- **What to produce**
Please lay out the entries below as a Markdown table with the columns Row and Line, from the line with "This screenshot has width=1400, height=862." to the line with "Action: 777,620", both included. Number each row, skip blank lines, and leave the pictures out.
___ Material provided
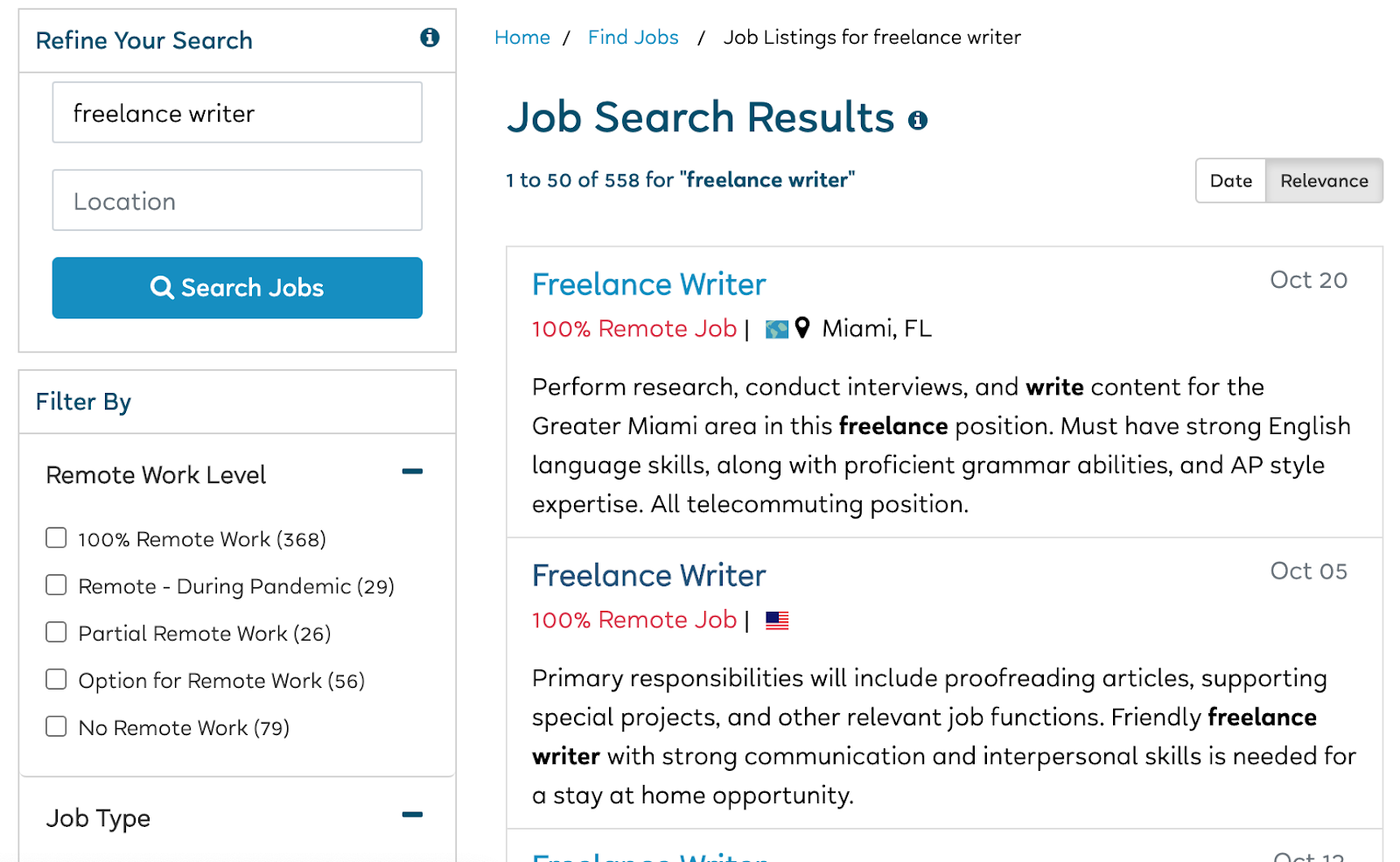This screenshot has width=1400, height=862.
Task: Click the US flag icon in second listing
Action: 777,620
______
___ Material provided
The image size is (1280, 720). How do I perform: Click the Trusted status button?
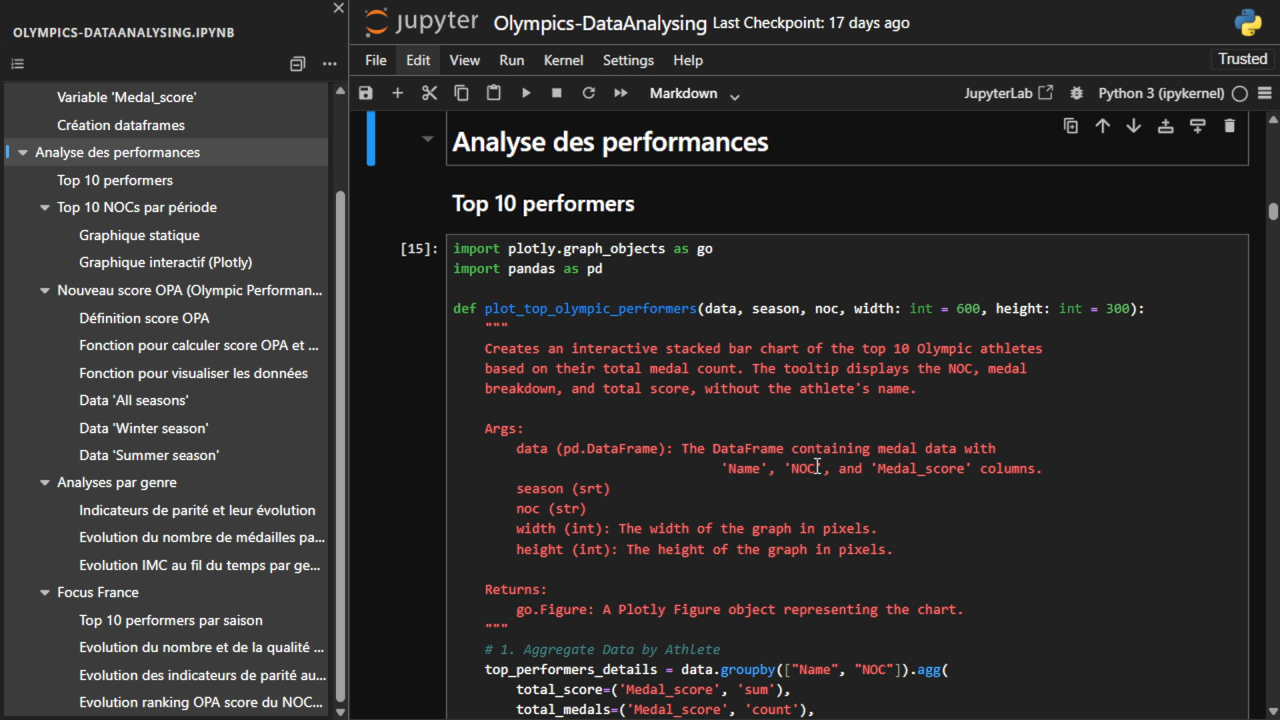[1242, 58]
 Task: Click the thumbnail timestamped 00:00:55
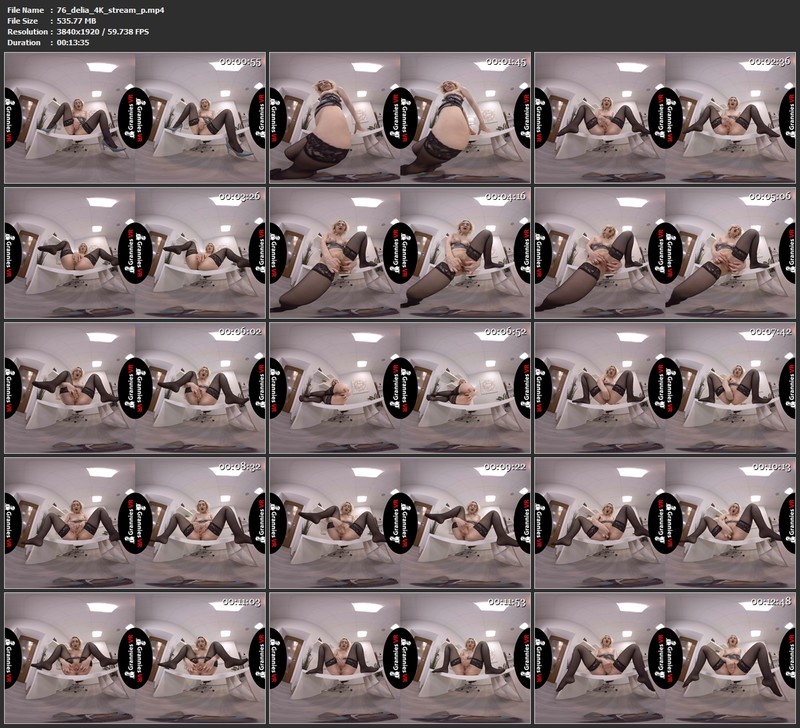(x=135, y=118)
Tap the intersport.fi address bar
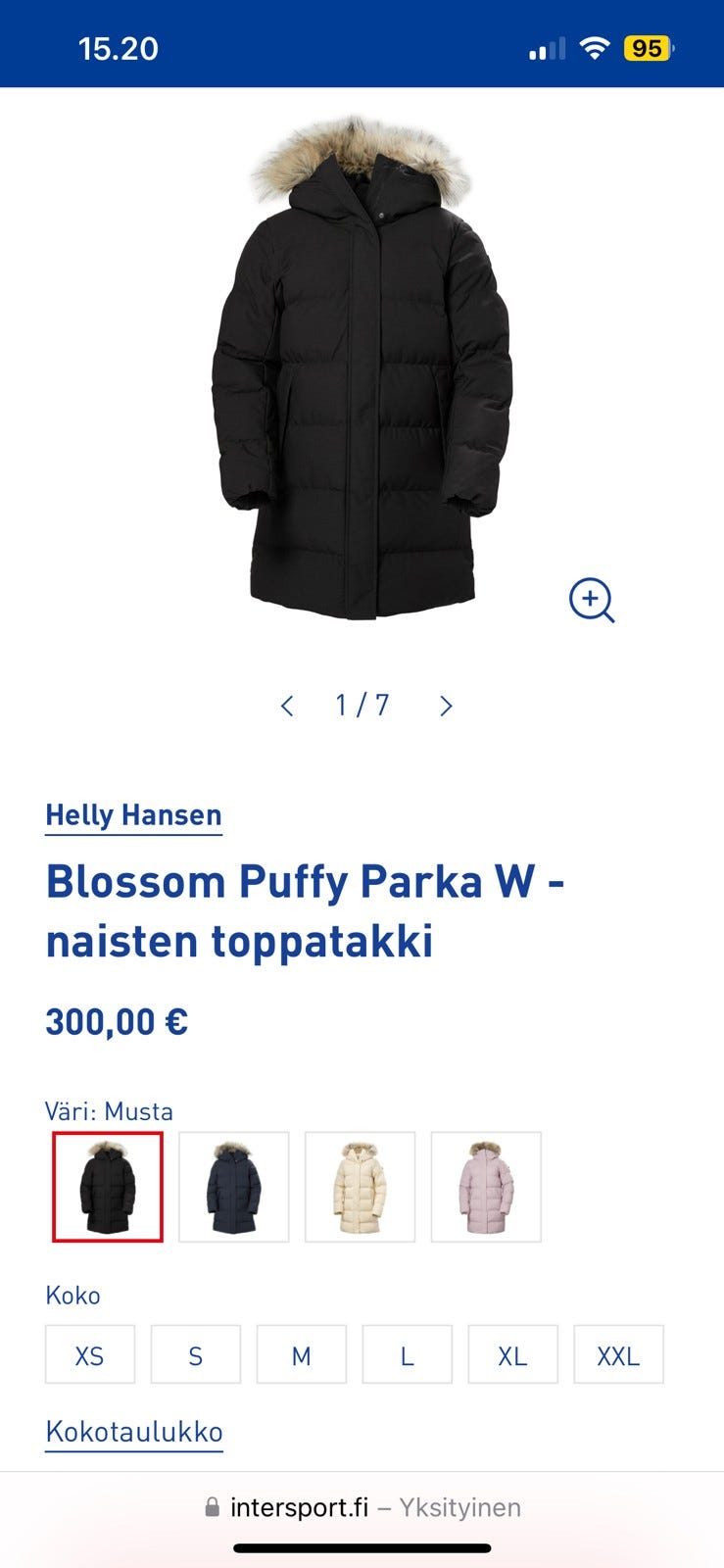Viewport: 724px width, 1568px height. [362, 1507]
______
- **Completed task**
| Row | Line |
|---|---|
| 1 | This screenshot has width=1400, height=862. |
| 2 | Task: Click the US flag icon in second listing |
| 3 | Action: 777,620 |